The origins of the cuba revolution reconsidered essay
What was the cuban revolution summary
In stylistic terms the two books are completely different - Farber's style is direct and succinct, whereas Argote Freyre becomes lost too easily in historical detail This is the first of a two-volume project on Batista and could do without the voluminous footnotes eighty-seven pages! This insistence on an invariable one-way, top-down dynamic strikes me as questionable and certainly worthy of deeper investigation, but the mass nature of the revolutionary phenomenon cannot be questioned. Before we indulge into the details of the book it would be better to provide a brief background of the historical events which is basically the backbone of the understanding of the text. Enthusiastic masses of the Cuban people followed him into a successful confrontation with U. Purpose of this review is to evaluate the contribution to historical knowledge that the book makes. That speech was turned into a pamphlet — History Will Absolve Me — meant to recruit to the new revolutionary organization, the July 26th Movement. These people were independent of any huge political backing and most of time the procedures also lacked or executed not according to their initial master plan. This thought process influenced the US government to become hostile towards the revolutionists and as a result they were compelled to seek refuge under a camp that stands on the opposite hemisphere of the US. Despite the inevitable collision with U. This was inseparable from and necessary for the health of the U.
Get Essay Alongside it would be made sure to place the book not only in the context of prior scholarships on the Cuban Revolution, but in the context of ongoing debates about the major questions regarding the history of communism such as leadership and political balance.
True, History Will Absolve Me goes on to talk of the plight of 20, small businessmen and 10, young professionals — but the greater emphasis of this particular brand of radical populism, as we can see, is only a step away from a class-struggle and anti- capitalist orientation, and this is consistent with the ideological balance and social composition within the July 26th Movement membership.

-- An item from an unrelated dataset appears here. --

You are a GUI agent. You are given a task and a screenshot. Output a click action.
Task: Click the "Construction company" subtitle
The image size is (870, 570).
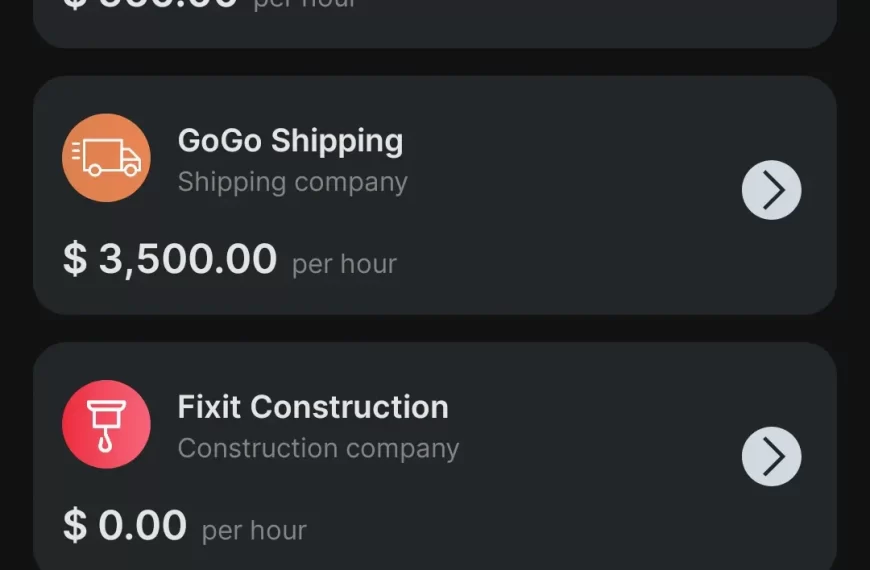[318, 448]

One more question is raised by the dubious generalization. We have to demolish the foundations of the bureaucracy, because it is on these foundations that the bourgeois class can develop — we saw in the USSR, in Poland, and elsewhere how the bureaucrats, who were managers, men of power, became owners, became capitalists.
The fact that Farber is a sharp critic of the Cuban Revolution and, even more so, of the Castro regime, in a sense adds to the value of his contribution. Secretary of State.
Only in this case a country far off the coast of Cuba got involved in the form of Soviet Union and complicated matters in the political arena. More careful editing would have greatly improved the book.